Record extracts section start
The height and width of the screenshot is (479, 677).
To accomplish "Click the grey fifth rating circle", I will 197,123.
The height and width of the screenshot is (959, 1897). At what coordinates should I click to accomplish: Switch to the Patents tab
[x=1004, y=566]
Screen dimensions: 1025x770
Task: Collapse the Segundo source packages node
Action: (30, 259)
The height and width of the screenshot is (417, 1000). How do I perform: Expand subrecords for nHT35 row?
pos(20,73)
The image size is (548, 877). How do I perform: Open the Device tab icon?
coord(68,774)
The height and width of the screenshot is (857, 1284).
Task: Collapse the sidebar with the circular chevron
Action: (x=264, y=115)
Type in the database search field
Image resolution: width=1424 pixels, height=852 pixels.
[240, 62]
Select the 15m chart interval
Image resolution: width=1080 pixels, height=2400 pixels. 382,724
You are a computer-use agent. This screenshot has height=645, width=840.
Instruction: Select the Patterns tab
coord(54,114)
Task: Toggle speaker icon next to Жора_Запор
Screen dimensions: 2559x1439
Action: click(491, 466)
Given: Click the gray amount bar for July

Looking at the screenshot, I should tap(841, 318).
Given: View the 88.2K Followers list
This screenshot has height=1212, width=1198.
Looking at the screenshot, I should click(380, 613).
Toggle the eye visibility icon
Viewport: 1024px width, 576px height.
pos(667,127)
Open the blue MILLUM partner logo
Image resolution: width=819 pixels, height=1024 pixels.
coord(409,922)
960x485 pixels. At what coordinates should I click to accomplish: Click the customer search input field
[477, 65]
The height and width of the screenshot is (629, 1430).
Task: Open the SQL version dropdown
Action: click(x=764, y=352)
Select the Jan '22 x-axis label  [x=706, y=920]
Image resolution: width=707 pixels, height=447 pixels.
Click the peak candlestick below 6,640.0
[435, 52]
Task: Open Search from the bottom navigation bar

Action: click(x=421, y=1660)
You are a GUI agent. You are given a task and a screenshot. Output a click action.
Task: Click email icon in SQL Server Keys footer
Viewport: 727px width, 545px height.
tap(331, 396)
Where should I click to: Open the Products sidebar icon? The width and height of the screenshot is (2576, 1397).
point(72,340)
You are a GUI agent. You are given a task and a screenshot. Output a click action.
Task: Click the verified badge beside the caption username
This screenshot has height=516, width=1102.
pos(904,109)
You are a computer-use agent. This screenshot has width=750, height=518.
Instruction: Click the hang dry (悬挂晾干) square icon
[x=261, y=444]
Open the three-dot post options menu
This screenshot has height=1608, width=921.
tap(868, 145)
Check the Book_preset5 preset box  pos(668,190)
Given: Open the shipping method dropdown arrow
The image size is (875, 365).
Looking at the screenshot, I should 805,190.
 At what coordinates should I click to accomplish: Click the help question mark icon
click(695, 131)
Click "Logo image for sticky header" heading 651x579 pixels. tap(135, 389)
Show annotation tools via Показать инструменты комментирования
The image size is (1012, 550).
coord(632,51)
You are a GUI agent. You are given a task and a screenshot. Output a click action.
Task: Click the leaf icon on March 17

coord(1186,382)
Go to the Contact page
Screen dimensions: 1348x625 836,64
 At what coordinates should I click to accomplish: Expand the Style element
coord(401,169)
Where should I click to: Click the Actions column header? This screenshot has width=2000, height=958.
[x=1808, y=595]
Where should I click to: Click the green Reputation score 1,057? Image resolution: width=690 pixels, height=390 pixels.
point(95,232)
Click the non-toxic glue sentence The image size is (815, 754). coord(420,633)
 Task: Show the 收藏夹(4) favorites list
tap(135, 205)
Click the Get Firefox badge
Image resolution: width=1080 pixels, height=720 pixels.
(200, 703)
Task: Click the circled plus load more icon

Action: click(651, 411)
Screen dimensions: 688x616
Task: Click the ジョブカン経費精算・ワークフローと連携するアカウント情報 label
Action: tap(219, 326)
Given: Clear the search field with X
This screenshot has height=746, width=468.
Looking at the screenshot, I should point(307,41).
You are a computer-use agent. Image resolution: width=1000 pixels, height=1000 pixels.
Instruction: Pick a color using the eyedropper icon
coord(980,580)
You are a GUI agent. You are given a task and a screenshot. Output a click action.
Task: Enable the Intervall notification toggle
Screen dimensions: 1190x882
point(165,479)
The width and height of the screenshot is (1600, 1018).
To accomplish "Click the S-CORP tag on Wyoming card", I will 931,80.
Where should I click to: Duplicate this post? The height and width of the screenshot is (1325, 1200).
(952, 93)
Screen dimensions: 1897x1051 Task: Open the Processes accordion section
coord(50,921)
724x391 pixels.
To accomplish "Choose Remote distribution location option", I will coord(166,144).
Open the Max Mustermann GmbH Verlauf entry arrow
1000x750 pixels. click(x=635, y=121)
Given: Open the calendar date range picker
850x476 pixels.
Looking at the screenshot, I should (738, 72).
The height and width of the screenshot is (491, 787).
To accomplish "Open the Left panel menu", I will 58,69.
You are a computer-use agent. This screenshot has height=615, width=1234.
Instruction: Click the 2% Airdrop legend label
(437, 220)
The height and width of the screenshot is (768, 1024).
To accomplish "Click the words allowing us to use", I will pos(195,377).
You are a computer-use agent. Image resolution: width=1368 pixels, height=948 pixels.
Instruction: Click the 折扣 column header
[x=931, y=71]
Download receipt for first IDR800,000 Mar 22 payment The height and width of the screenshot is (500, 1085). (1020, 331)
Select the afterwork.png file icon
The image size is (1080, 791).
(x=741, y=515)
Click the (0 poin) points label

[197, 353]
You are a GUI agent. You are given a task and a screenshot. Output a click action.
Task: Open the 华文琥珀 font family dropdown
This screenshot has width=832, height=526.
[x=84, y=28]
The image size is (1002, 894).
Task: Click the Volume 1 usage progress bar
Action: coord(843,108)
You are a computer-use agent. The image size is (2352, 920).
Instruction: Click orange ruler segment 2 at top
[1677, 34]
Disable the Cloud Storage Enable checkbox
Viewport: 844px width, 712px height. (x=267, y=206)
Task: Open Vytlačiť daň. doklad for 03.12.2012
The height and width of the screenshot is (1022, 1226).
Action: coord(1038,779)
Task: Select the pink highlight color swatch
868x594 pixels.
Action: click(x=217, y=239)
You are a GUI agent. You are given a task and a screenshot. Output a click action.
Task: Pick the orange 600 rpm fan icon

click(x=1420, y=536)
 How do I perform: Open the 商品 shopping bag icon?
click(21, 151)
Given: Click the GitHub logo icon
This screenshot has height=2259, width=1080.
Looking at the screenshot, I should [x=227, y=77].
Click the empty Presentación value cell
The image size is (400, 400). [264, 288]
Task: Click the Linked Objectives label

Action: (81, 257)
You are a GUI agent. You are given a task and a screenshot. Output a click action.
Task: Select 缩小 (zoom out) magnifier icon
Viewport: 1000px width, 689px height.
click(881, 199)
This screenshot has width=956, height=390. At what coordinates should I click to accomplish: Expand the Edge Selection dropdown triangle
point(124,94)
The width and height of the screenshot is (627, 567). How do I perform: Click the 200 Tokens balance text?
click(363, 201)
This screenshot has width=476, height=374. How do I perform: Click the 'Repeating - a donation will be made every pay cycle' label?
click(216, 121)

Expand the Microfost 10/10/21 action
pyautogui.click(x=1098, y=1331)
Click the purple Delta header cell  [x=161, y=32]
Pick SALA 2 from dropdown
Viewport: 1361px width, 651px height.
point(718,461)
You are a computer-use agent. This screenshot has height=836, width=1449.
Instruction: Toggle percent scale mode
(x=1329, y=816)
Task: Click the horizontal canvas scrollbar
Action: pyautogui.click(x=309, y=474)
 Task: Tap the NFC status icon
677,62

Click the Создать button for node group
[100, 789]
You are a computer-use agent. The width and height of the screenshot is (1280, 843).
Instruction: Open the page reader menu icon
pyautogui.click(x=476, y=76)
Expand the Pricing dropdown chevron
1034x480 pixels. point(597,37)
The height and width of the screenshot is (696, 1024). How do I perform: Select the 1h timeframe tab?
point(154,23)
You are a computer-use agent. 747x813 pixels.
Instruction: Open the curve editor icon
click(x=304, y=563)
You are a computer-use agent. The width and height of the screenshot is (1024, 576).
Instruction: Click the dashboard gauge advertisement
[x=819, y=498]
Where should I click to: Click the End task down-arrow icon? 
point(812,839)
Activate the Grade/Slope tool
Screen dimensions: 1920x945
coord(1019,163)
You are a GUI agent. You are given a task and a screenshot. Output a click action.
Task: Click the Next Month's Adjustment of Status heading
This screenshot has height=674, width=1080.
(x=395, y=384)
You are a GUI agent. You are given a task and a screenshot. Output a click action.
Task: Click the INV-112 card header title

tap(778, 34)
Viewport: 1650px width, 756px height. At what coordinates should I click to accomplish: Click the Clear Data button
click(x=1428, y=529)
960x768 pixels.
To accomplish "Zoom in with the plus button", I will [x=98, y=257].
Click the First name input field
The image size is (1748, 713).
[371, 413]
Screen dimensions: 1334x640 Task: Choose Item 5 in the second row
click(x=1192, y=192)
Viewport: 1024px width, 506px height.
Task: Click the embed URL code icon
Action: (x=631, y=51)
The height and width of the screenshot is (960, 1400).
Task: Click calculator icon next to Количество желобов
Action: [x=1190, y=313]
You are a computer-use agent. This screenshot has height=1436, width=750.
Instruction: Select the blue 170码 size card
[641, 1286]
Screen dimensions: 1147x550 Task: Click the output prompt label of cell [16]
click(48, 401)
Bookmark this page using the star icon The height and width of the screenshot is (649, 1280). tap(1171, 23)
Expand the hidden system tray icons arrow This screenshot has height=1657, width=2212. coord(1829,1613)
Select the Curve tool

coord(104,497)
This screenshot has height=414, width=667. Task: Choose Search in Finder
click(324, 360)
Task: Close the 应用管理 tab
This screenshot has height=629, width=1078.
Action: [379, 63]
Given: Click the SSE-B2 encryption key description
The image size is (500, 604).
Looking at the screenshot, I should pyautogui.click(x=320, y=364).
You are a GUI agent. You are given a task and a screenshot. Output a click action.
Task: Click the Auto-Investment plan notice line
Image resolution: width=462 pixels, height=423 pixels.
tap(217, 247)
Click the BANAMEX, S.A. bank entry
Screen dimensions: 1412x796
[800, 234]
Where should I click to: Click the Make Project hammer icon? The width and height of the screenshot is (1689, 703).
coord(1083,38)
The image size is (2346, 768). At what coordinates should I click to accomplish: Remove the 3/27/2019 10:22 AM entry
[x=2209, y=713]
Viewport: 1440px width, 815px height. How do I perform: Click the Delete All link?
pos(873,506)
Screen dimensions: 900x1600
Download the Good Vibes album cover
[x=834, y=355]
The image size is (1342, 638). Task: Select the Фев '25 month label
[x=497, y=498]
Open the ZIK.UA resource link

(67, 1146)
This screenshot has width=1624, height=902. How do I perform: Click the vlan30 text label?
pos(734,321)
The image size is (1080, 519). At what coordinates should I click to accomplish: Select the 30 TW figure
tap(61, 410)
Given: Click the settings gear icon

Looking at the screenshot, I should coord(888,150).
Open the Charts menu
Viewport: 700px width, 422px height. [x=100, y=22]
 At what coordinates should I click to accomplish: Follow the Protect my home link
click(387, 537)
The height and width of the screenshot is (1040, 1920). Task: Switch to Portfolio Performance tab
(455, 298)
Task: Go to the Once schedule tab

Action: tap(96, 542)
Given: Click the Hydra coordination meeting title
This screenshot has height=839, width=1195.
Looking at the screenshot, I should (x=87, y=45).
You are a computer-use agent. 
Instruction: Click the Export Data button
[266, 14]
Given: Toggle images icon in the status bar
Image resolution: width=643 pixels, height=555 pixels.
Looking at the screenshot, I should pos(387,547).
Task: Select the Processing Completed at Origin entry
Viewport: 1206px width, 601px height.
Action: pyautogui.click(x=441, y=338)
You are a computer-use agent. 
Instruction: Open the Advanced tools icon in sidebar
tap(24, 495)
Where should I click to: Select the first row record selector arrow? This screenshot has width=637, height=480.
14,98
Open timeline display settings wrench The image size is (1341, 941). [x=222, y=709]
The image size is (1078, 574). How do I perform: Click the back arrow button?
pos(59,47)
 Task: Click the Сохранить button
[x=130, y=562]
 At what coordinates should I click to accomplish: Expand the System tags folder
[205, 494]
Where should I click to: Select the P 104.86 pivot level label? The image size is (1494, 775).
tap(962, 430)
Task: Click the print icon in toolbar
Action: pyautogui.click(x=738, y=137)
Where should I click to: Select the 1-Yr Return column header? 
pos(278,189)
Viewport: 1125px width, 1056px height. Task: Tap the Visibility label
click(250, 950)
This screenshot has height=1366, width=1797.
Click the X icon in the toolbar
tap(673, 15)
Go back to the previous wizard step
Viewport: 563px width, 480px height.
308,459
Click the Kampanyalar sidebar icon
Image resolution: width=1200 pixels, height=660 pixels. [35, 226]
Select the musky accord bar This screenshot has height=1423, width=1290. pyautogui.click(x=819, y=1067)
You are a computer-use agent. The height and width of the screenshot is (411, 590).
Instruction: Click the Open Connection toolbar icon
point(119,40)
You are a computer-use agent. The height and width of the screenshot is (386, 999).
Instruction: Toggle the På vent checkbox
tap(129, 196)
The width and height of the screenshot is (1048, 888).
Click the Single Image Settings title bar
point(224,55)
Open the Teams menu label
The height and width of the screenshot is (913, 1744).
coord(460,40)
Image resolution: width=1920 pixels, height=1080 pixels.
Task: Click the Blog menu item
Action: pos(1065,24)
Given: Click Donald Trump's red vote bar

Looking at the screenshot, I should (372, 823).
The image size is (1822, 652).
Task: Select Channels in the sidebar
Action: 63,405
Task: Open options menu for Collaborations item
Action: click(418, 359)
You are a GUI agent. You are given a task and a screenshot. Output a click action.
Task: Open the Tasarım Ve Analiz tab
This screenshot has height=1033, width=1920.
Record extracts section end
_Exercise directions_
Go to the line with "Where should I click to: Select the first" in the entries above and repeat every line from there through the line with "This screenshot has height=1366, width=1797.", exactly and with no other text.

_Solved problem_
Where should I click to: Select the first row record selector arrow? This screenshot has width=637, height=480.
14,98
Open timeline display settings wrench The image size is (1341, 941). [x=222, y=709]
The image size is (1078, 574). How do I perform: Click the back arrow button?
pos(59,47)
 Task: Click the Сохранить button
[x=130, y=562]
 At what coordinates should I click to accomplish: Expand the System tags folder
[205, 494]
Where should I click to: Select the P 104.86 pivot level label? The image size is (1494, 775).
tap(962, 430)
Task: Click the print icon in toolbar
Action: pyautogui.click(x=738, y=137)
Where should I click to: Select the 1-Yr Return column header? 
pos(278,189)
Viewport: 1125px width, 1056px height. Task: Tap the Visibility label
click(250, 950)
This screenshot has height=1366, width=1797.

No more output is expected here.